6 Czy są tak przerażające, ponieważ dolina jest pełna cudzoziemców - nudnych, pozbawionych czucia bestii, bez miłości do piękna? Dlaczego więc ci cudzoziemcy nie założyli podobnych obrzydliwości w krajach, z których przybyli? W rzeczywistości nie znajdziesz niczego podobnego w Europie, może z wyjątkiem bardziej zgniłych części Anglii. Na całym kontynencie nie ma brzydkiej wioski. Chłopi, jakkolwiek biedni, potrafią w jakiś sposób stworzyć wdzięczne i urokliwe siedliska, nawet w Hiszpanii. Ale w amerykańskiej wiosce i małym miasteczku ciągnie się zawsze w kierunku brzydoty, aw tej dolinie Westmoreland poddano ją z zapałem graniczącym z pasją. To niewiarygodne, że zwykła ignorancja mogła osiągnąć takie arcydzieła horroru.

7 Rzeczywiście, na pewnych poziomach rasy amerykańskiej wydaje się, że istnieje pozytywne libido dla brzydkich, tak jak na innych, mniej chrześcijańskich poziomach istnieje libido dla pięknych. Nie można odłożyć tapety, która naznacza przeciętny amerykański dom niższej klasy średniej zwykłym przypadkiem lub nieprzyzwoitym humorem producentów. Musi być oczywiste, że takie okropne projekty wywołują prawdziwą radość w określonym typie umysłu. Spełniają w jakiś niezrozumiały sposób jej niejasne i niezrozumiałe wymagania. Pieszczą ją tak, jak pieści ją „Palmy”, albo sztuka Landseera, czy architektura kościelna Stanów Zjednoczonych. Zamiłowanie do nich jest równie enigmatyczne, a jednak równie powszechne jak zamiłowanie do wodewilu, teologii dogmatycznej, sentymentalnych filmów i poezji Edgara A. Guesta. Albo dla metafizycznych spekulacji Arthura Brisbane. Dlatego podejrzewam (choć przyznaję, nie wiedząc), że zdecydowana większość uczciwych mieszkańców hrabstwa Westmoreland, a zwłaszcza wśród nich stuprocentowi Amerykanie, faktycznie podziwia domy, w których mieszkają, i są z nich dumni. Za te same pieniądze mogliby dostać znacznie lepsze, ale wolą to, co mają. Z pewnością nie było presji na Weteranów Wojen Zagranicznych, aby wybrali straszną budowlę, która nosi ich sztandar, ponieważ wzdłuż torów jest wiele pustych budynków, a niektóre z nich są znacznie lepsze. Mogli rzeczywiście zbudować lepszy własny. Ale oni wybrali ten oklepany horror z otwartymi oczami, a wybrawszy go, pozwolili mu złagodzić obecną, szokującą deprawację. Podoba im się taka, jaka jest: poza tym Partenon bez wątpienia by ich obraził. Dokładnie w ten sam sposób autorzy stadionu na szczury, o którym wspomniałem, dokonali świadomego wyboru. Po bolesnym zaprojektowaniu i wzniesieniu go, uczynili go perfekcyjnym na własne oczy, umieszczając na nim całkowicie niemożliwy penthouse, pomalowany na gapiącą się żółto. Efekt przypomina grubą kobietę z podbitym okiem. To uśmiech prezbiterianina. Ale im się to podoba.

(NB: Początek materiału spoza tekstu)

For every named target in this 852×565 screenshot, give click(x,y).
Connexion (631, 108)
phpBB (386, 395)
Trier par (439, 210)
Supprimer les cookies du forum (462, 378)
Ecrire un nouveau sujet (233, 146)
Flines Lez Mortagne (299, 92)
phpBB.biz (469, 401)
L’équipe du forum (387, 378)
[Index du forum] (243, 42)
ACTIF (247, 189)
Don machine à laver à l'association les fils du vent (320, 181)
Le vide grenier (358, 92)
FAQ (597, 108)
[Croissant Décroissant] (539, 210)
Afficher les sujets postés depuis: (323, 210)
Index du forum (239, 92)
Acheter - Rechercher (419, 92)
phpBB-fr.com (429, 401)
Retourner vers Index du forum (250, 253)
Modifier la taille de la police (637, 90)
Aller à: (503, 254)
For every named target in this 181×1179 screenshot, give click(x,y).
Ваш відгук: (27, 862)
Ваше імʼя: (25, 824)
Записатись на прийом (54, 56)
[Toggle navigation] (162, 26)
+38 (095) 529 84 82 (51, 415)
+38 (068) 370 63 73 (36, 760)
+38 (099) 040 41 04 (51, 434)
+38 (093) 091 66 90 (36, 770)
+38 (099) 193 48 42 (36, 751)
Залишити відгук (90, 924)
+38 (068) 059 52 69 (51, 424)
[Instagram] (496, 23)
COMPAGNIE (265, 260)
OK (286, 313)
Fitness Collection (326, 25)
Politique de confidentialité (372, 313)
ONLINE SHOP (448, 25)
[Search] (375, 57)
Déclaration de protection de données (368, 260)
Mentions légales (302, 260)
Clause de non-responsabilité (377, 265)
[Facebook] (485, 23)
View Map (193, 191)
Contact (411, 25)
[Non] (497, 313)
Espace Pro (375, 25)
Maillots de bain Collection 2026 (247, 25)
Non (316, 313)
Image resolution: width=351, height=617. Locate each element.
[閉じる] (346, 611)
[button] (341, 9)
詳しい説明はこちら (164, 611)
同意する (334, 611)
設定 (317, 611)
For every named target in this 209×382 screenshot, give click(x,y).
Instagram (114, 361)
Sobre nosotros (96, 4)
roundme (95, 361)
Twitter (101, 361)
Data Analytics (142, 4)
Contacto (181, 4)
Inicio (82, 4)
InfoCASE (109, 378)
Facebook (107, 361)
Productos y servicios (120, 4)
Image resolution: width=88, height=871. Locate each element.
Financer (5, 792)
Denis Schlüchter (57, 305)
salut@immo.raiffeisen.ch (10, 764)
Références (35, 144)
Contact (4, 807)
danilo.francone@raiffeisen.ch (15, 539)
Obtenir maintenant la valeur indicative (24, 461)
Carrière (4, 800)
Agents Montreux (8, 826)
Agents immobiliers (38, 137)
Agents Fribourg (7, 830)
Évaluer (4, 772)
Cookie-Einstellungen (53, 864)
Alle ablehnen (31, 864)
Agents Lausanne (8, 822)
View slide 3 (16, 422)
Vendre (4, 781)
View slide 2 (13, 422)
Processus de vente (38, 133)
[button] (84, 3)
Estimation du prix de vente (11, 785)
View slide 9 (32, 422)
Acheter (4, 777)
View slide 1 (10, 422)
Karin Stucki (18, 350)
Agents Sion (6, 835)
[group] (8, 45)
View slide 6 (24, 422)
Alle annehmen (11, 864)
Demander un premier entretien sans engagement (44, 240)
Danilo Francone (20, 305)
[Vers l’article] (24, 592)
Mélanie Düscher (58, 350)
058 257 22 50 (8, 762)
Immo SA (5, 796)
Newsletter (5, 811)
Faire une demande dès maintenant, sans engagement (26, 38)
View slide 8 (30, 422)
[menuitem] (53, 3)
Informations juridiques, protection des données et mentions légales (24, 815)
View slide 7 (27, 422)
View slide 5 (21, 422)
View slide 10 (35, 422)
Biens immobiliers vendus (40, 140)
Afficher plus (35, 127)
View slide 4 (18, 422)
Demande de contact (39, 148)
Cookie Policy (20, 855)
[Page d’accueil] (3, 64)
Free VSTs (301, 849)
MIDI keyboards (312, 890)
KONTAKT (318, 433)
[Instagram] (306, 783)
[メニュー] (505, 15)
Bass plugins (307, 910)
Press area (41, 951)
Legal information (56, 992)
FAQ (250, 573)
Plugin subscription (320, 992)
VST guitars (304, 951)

8 Oto coś, co psychologowie do tej pory zaniedbali: umiłowanie brzydoty dla niej samej, żądza uczynienia świata nie do zniesienia. Jego siedliskiem są Stany Zjednoczone. Z tygla wyłania się rasa, która nienawidzi piękna, tak jak nienawidzi prawdy. Etiologia tego szaleństwa zasługuje na dużo więcej badań, niż ma. Muszą być za tym przyczyny; powstaje i kwitnie w posłuszeństwie prawom biologicznym, a nie jako zwykły akt Boży. Jakie dokładnie są warunki tych praw? I dlaczego są silniejsi w Ameryce niż gdzie indziej? Niech trochę szczerze Privat Dozent w socjologii patologicznej zajął się problemem.